HDD were invented in the mid-1950s by IBM. While the technology has changed dramatically, the concept of a HDD is the same as 60 years ago.
Platters with the ability to store data magnetically in concentric circles (tracks) are spun by a spindle motor. A “head” on the end of an “arm” is used to read/write data on these “tracks”. This arm is attached to an actuator, or stepper motor for older hard drives, which moves the head to the track to be read or written.
Hard disk drives mechanical ability and incredibly high tolerances are amazing. The spindle motor in common HDDs spins at 5400 or 7200 revolutions per minute (RPM), with higher end server drives up to 15,000 RPM.
While the platters are spinning, the read/write head is flying over them at 3 nanometers (billionths of a meter). At this height, a dust or smoke particle can collide with the head and disrupt operation. Due to this, the head/disk assembly (HDA) of the HDD is sealed in a clean room to avoid contaminants.
Since the head needs an “air bearing” to fly over, the HDA is usually ventilated with a filter to equalize pressure, while barring the finest particulate matter. Specifically because of the need for this air bearing, unpressurized, high altitude applications are an issue for HDD.
As a comparison to Hard Disk Drives, Solid State Drives are built without any moving parts. This eliminates the issues of mechanical parts breaking, wearing out or getting out of alignment. In addition, an SSD is much less susceptible to damage from high shock and vibration environments than HDD.
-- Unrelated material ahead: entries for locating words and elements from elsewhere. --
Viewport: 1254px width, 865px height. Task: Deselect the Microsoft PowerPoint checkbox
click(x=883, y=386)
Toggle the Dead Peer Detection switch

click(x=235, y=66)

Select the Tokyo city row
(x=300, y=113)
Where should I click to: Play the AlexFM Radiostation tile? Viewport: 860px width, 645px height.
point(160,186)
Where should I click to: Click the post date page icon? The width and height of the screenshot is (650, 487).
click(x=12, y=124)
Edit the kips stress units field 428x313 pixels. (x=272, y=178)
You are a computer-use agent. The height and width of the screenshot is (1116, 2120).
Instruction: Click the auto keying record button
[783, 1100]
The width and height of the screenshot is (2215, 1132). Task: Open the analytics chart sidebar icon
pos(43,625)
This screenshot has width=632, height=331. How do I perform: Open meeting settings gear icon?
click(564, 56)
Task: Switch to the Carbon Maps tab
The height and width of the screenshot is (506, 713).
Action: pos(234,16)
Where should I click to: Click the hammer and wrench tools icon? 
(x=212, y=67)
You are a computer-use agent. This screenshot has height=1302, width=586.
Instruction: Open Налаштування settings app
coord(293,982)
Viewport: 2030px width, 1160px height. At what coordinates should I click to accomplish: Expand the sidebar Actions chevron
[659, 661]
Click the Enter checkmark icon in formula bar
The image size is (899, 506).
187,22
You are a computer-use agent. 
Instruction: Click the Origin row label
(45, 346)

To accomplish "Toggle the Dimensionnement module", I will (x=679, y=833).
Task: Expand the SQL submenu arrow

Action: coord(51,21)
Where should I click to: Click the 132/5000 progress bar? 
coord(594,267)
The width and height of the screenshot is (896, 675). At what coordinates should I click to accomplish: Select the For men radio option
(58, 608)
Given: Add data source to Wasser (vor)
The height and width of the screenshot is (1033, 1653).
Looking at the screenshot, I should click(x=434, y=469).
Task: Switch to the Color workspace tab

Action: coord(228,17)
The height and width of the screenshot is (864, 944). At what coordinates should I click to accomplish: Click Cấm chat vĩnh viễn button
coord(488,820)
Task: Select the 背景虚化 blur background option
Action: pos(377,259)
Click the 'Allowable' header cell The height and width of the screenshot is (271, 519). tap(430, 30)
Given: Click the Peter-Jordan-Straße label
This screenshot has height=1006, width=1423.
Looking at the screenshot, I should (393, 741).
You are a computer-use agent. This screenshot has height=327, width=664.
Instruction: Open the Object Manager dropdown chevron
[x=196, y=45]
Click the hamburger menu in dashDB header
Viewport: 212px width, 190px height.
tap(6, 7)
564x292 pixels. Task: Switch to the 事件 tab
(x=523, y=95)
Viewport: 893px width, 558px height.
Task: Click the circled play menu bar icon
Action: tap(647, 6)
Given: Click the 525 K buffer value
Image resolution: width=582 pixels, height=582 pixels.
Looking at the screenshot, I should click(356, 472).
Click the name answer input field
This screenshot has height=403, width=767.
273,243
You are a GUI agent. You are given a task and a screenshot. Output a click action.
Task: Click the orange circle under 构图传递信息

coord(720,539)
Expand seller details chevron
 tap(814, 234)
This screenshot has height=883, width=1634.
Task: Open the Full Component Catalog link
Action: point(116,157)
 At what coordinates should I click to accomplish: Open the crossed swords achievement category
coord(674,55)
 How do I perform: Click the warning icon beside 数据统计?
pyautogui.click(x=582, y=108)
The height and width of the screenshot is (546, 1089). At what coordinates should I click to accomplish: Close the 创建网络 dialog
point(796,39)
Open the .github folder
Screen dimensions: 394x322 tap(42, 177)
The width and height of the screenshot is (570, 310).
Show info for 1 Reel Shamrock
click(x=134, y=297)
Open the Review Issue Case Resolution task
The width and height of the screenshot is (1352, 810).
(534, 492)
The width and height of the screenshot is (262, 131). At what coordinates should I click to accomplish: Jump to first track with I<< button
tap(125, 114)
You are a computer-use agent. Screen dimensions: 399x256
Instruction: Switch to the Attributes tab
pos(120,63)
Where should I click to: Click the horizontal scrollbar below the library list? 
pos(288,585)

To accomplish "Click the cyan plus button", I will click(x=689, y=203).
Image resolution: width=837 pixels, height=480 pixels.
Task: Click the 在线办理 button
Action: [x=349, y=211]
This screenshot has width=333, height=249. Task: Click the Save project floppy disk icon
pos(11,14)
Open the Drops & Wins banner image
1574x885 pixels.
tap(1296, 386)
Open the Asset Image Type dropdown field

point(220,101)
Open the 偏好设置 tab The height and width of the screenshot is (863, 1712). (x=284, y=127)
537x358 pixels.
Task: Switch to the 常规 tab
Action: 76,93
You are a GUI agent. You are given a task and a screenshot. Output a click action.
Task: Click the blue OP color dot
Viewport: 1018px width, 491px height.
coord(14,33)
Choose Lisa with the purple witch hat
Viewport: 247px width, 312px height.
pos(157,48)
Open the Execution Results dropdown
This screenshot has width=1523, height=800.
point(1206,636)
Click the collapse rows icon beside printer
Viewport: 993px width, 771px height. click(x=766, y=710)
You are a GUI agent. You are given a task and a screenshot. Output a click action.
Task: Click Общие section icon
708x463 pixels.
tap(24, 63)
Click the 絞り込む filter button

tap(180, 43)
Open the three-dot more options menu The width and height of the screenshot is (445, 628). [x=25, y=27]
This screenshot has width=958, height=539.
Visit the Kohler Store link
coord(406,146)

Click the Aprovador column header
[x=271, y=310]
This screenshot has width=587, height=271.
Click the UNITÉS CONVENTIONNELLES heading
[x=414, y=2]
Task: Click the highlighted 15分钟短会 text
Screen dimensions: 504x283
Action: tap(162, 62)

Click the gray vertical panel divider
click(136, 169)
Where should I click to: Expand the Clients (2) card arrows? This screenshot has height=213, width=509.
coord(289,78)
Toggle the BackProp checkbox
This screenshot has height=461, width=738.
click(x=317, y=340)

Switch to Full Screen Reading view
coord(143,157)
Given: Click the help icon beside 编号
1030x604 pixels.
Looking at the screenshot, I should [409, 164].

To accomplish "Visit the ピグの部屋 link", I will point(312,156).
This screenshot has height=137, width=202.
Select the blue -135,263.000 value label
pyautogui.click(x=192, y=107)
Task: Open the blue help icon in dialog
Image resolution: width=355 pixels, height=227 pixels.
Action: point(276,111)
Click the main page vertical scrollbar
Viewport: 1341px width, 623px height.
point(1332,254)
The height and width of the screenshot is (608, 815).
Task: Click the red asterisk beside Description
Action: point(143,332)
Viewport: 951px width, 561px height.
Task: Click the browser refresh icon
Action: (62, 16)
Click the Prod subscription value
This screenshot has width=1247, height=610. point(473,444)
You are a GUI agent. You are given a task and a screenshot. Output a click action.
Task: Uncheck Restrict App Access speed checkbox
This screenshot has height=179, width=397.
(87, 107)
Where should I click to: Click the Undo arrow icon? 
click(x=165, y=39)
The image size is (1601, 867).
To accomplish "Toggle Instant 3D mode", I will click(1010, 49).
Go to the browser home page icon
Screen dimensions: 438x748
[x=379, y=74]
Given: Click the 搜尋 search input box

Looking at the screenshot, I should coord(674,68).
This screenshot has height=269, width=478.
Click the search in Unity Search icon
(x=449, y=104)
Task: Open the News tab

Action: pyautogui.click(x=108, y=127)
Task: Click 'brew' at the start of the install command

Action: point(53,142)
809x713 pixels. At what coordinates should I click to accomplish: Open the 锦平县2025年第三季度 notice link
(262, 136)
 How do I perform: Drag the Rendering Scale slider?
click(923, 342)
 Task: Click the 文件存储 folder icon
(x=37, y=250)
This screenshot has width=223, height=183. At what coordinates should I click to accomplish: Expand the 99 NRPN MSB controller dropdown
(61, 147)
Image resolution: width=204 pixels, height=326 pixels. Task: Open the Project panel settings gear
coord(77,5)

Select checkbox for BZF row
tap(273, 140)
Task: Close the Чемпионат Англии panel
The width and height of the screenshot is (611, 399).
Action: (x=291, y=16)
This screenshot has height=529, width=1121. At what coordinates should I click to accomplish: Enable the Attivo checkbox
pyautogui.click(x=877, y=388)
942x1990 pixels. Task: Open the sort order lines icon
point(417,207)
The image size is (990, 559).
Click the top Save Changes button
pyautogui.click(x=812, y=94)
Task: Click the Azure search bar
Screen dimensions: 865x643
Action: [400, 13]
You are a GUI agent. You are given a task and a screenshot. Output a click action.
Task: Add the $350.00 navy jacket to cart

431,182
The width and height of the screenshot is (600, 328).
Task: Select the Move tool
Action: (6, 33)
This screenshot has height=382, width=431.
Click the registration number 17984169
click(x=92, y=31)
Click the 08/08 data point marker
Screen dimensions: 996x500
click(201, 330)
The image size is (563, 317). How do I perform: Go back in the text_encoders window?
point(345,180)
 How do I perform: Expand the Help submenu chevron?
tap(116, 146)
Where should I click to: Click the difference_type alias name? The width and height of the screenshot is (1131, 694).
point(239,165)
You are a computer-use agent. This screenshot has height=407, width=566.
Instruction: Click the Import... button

When a HDD needs to read or write data, it must first move the head to the right track (seek time) and then wait for the platter to rotate to the correct spot on the track (rotational latency) where data is to be stored/read. SSD are all solid-state and avoid these mechanical delays. This makes SSD substantially faster than HDD, especially for applications focused on small transactional data.
Both HDD and SSD have unlimited number of read cycles. HDD also have unlimited writes.
Due to limitations with the NAND memory, SSD have a finite number of writes. The number of endurance cycles is based significantly on the type of SSD (Consumer, Industrial), the NAND type (SLC, MLC, TLC) and the trace width/geometry (4x, 3x, 2x, 1x nm) of the NAND components. See this white paper for more details.
This write cycle limitation of SSDs is usually rated as Endurance cycles per logical block or more recently several Commercial/Enterprise SSDs are rating this as TBW (Terabytes Written) for the life of the SSD.
Other benefits of SSD over HDD are zero noise, better battery life, lower system temperatures and quicker boot and application load times.
The main answer - - cost and capacity.
HDDs are being produced in the 3 Terabyte range today. For the same amount of money as the 3TB HDD, you would only get a 120GB SSD based on MLC NAND. If you choose to go the higher reliability route of Industrial Grade SSD, the difference becomes much wider.
Over time, HDDs will continue to increase capacity while selling for the same or similar costs. SSDs will continue to lower costs for the same capacity. For example, a mainstream 240GB MLC SSD may have a similar selling price as the 3TB HDD in 2015, but a 4TB HDD may be available for the same price as well.